PROBLEM ▸
Every line below that carries the word "radio" needs to be copied.

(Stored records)
++++++++++
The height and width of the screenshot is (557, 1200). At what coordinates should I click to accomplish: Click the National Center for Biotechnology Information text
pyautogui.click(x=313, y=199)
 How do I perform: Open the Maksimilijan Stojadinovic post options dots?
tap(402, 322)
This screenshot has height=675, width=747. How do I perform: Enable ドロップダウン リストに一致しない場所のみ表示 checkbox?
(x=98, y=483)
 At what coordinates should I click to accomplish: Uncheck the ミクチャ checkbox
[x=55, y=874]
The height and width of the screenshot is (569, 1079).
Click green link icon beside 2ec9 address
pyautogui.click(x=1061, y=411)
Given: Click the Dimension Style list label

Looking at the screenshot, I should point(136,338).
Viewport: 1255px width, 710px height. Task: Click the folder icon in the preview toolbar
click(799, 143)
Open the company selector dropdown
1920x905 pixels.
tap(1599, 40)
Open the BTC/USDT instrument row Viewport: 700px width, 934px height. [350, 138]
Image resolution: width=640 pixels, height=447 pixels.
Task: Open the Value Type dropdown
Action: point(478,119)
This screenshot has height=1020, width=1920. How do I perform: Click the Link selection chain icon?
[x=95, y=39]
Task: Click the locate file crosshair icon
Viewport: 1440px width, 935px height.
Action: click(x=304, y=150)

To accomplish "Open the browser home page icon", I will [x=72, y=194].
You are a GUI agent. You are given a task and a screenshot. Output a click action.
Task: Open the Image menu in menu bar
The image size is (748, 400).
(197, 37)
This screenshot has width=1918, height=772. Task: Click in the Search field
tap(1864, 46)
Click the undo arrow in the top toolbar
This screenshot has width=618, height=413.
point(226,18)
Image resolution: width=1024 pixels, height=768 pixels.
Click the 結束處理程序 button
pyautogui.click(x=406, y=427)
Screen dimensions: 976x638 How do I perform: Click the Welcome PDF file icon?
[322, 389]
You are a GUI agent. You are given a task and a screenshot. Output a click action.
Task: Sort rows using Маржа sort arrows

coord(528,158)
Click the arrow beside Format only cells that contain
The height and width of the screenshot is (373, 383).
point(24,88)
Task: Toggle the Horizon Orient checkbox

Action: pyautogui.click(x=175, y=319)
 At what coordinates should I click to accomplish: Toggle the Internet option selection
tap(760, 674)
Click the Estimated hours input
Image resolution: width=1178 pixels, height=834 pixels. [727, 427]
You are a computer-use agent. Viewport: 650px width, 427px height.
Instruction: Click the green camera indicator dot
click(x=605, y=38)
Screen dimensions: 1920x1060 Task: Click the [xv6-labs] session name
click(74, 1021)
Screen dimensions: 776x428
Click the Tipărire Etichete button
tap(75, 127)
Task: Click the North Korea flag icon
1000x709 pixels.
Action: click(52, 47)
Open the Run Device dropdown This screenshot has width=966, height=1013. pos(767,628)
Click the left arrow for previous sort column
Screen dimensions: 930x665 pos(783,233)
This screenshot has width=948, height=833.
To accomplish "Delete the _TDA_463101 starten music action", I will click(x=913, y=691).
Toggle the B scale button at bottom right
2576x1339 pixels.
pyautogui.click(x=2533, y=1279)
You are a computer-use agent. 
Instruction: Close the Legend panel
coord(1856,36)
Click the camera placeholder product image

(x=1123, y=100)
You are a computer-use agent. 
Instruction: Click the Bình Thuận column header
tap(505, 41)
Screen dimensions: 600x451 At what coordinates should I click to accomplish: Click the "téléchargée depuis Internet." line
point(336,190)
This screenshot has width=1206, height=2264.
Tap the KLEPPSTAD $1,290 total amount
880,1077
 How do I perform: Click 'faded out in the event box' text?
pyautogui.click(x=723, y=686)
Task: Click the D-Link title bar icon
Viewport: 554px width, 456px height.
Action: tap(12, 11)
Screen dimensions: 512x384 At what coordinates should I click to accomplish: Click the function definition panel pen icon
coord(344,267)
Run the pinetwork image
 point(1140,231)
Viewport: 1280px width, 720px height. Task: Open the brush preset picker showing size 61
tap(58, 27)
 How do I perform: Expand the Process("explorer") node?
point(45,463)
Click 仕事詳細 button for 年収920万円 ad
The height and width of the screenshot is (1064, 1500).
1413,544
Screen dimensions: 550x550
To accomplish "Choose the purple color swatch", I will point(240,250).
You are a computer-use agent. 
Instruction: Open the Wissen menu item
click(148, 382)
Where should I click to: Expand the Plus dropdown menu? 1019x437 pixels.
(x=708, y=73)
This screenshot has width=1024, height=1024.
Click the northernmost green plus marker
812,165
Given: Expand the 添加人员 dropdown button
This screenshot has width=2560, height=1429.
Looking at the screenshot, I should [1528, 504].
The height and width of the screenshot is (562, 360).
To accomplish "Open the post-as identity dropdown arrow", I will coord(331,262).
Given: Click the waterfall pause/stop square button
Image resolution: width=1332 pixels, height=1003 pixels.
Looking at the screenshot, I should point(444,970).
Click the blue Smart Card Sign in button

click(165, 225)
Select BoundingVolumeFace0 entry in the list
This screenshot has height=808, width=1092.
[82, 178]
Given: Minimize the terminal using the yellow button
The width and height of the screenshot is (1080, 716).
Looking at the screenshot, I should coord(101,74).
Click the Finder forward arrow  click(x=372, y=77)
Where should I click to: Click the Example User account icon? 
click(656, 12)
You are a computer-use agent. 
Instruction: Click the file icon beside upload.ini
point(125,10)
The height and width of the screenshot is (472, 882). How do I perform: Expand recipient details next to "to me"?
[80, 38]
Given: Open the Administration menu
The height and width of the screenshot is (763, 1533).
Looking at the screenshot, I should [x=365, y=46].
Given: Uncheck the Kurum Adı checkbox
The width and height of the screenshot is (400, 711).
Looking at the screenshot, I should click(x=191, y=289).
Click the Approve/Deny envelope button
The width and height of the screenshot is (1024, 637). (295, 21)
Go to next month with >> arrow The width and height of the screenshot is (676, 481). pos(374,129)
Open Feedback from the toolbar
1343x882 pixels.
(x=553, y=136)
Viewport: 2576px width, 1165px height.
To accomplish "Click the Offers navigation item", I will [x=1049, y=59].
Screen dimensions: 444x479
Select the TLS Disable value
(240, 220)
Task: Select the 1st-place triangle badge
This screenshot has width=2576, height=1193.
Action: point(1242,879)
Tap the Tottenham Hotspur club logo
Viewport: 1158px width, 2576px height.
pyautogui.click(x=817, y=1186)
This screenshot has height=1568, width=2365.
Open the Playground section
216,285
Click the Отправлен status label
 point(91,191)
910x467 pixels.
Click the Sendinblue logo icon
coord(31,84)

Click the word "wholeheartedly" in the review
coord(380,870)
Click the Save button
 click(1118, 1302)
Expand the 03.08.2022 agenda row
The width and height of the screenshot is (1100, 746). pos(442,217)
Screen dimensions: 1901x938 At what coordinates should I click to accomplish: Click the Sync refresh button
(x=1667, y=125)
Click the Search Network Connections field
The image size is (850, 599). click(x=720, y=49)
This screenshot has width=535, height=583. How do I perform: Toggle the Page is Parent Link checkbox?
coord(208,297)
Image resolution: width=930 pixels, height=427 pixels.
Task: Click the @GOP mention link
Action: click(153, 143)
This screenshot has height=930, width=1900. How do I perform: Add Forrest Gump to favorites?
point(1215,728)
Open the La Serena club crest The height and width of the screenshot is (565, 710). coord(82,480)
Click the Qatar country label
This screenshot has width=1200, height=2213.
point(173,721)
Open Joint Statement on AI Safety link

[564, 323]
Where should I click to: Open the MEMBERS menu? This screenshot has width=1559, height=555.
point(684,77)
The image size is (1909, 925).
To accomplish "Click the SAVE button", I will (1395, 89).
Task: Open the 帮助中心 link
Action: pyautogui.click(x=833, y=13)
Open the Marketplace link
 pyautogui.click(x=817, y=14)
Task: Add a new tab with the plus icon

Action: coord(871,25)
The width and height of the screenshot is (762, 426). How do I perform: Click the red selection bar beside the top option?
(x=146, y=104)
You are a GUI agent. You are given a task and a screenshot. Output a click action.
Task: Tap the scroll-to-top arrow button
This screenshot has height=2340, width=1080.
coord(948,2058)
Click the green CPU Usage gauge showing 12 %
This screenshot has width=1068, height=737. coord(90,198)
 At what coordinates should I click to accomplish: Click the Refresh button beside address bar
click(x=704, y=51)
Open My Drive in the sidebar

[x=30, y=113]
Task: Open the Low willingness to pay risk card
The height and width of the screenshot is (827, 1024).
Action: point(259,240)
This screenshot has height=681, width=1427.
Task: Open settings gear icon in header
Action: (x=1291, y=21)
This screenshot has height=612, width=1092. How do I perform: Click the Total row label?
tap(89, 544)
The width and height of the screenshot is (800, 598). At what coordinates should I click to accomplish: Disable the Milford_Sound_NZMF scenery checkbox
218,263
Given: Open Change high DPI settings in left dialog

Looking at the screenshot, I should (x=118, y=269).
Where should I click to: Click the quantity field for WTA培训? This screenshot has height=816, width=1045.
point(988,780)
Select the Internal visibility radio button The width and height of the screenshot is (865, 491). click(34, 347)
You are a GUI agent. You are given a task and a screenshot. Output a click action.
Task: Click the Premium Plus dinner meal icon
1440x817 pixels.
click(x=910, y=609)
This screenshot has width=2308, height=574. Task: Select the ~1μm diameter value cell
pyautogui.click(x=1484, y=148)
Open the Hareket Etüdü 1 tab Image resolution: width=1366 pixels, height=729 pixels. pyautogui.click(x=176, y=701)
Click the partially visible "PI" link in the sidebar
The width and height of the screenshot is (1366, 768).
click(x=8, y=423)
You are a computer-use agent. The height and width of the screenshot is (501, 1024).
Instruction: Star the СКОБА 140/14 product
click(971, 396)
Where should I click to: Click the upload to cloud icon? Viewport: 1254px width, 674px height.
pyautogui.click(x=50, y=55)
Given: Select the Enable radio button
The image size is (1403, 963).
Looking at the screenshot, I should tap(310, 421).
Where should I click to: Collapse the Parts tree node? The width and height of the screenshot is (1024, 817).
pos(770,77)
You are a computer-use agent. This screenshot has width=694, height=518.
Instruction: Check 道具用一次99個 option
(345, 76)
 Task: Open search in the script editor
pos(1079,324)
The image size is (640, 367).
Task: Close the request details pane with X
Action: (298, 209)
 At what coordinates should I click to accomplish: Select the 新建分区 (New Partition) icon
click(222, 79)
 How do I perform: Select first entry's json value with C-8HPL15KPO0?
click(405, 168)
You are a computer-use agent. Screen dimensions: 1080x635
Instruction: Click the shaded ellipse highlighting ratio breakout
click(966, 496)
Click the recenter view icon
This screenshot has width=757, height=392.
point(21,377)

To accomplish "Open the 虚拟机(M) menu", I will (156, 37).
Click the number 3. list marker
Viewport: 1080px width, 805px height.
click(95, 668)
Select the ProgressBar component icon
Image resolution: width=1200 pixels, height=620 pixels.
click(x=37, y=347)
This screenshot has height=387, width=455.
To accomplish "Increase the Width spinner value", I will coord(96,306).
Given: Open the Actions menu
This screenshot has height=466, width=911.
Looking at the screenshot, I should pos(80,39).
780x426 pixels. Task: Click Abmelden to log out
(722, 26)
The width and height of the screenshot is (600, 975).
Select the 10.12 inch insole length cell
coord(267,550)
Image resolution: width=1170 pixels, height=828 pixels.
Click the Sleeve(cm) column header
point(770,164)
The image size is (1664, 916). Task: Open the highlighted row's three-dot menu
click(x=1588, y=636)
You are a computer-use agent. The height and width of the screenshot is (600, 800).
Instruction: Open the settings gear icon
++++++++++
YOUR RESPONSE ▸
Select the Internal visibility radio button The width and height of the screenshot is (865, 491). click(34, 347)
Given: Select the Enable radio button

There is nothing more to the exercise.